07 December 2012 08:13 [Source: ICIS news]
SINGAPORE (ICIS)--Russia’s Rosneft has reduced its offers for Group I base oils to China by $50-100/tonne (€39-77/tonne) month on month for December cargoes, a Chinese importer said on Friday.
Chinese importers lowered their bids in view of extremely weak demand for Russia-origin products and falling prices in the domestic market in November, thus pressuring December offers, the importer explained.
Prices of low-viscosity base oils dropped by $80-90/tonne from a month ago to $870/tonne on a DAF (delivered at frontier) Erenhot basis for December, and prices for high-viscosity volumes went down by $50-100/tonne to $920-980/tonne, the importer added.
Rosneft also reduced its December exports to China to 6,800 tonnes, from 8,800 tonnes as originally planned, so as to mitigate risks in view of dropping offers, according to the importer.

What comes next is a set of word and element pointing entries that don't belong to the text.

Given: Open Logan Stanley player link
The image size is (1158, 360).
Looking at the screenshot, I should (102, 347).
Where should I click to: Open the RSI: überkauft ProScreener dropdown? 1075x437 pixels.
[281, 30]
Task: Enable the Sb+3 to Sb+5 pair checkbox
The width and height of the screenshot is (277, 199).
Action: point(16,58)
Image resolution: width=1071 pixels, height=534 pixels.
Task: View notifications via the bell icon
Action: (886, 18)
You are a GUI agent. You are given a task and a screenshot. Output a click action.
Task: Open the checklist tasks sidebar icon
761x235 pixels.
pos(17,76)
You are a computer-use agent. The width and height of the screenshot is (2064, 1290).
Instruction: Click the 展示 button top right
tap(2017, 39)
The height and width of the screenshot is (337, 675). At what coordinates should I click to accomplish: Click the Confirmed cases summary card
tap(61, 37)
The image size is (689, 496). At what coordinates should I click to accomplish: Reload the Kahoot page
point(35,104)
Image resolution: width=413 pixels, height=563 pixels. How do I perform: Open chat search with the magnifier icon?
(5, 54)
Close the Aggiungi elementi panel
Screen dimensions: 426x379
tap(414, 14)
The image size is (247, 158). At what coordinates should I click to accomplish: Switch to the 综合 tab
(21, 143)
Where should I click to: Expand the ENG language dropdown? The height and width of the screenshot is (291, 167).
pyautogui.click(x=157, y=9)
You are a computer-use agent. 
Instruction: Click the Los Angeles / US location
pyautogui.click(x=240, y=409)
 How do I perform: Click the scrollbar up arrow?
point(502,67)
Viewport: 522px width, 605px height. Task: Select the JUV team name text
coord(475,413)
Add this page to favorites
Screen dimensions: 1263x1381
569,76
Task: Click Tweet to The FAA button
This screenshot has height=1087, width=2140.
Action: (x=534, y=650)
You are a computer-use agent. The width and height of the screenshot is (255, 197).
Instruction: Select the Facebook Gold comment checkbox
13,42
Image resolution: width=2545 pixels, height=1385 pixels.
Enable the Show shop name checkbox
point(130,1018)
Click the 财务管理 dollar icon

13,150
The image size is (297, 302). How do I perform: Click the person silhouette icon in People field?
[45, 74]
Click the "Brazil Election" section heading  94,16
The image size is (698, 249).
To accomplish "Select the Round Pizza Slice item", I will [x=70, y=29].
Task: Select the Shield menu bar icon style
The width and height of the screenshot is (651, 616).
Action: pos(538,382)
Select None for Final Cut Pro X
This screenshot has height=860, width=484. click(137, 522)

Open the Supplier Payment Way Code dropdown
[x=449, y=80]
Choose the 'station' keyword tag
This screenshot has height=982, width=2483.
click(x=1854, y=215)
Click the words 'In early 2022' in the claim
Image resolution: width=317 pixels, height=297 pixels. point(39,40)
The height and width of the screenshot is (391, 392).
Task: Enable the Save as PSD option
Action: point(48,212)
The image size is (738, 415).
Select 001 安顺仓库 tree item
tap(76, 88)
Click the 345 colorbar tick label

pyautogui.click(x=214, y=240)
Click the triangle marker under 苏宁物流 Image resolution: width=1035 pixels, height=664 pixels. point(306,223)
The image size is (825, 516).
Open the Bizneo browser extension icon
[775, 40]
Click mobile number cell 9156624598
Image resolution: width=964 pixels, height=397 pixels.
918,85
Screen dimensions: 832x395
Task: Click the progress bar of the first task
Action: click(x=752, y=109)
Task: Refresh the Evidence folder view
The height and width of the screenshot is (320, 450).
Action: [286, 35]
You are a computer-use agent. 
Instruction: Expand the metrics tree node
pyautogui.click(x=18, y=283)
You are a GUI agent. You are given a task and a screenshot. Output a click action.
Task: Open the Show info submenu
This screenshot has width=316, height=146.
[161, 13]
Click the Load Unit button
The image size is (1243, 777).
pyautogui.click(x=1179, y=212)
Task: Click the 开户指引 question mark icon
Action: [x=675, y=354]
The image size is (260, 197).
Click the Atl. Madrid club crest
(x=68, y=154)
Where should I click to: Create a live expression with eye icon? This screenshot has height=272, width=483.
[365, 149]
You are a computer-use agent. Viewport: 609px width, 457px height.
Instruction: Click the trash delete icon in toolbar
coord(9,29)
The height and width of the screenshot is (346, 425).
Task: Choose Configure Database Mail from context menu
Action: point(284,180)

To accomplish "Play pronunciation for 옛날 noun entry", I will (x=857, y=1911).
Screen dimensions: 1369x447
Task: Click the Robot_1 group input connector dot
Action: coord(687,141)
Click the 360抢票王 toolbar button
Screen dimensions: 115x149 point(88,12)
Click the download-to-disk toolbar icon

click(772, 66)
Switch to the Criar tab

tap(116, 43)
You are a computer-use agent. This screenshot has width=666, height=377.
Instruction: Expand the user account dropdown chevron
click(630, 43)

The price cut is not surprising as prices of Russian Group I base oils have declined significantly in China, the source went on to add.
However, prices of Russia-origin Group I base oils are expected to stabilise in December as demand was still flat, market sources said.
Imported Group I base oils from Russia were traded yuan (CNY) 8,200/tonne in the Chinese market, stable from a week before, the sources added.
Rosneft supplied 6960 tonnes of Group I base oils to China in November, with low-viscosity grades traded at $950-960/tonne DAF Erenhot and high-viscosity grades at $1,020-1,030/tonne.